# What to work on
Each line below containing the word "computer" needs to be shown.

[Saved data entries]
────────
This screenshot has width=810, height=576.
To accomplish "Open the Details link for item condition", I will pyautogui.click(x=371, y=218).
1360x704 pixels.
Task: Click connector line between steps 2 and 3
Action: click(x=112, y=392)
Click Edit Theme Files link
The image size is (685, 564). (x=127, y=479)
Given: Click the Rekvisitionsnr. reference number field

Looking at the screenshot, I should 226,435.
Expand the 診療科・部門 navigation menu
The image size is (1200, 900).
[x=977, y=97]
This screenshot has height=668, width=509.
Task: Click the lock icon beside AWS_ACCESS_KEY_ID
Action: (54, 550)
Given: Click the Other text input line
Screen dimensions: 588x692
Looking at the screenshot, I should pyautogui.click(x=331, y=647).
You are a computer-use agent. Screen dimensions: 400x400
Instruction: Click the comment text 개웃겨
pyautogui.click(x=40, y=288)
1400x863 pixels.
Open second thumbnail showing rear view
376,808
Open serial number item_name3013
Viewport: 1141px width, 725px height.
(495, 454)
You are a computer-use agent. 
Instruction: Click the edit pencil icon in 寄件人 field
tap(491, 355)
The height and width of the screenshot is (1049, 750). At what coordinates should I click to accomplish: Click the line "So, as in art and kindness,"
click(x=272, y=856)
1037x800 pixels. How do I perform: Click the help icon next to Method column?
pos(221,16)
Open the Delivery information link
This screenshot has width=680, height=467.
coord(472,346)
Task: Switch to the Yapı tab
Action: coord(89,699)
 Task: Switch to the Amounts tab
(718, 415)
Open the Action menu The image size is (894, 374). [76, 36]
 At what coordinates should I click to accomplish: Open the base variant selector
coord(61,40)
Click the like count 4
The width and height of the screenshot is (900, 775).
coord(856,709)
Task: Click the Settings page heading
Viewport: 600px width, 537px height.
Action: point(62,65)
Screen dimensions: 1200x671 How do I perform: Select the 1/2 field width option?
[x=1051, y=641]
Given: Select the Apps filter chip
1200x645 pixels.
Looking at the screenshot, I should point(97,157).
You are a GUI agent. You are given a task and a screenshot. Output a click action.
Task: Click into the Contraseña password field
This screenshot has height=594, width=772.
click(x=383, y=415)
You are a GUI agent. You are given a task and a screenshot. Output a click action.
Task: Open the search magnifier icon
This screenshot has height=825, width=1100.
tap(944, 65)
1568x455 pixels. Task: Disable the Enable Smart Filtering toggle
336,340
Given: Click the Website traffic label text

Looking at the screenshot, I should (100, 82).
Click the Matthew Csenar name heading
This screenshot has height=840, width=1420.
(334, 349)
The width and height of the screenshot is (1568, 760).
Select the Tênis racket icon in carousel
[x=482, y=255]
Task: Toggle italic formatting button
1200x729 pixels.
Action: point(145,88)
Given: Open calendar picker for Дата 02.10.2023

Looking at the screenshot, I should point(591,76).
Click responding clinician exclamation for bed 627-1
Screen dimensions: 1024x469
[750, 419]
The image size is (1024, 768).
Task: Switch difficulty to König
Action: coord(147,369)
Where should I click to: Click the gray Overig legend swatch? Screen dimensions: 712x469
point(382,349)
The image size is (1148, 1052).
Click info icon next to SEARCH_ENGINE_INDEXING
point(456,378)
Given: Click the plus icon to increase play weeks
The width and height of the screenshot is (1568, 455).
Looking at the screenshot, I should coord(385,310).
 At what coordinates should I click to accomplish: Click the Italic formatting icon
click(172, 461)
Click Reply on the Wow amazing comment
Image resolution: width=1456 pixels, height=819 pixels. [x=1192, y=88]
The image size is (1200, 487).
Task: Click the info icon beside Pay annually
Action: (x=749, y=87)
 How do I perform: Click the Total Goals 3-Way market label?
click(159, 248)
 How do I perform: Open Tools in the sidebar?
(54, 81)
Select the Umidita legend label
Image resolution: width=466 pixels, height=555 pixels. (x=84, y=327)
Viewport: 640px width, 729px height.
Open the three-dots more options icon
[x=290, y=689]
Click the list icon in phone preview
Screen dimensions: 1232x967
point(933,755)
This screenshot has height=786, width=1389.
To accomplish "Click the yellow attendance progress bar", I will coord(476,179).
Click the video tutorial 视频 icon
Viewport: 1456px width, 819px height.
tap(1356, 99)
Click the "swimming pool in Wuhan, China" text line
────────
# Worked solution
You are a computer-use agent. Screen dimensions: 400x400
You are a computer-use agent. 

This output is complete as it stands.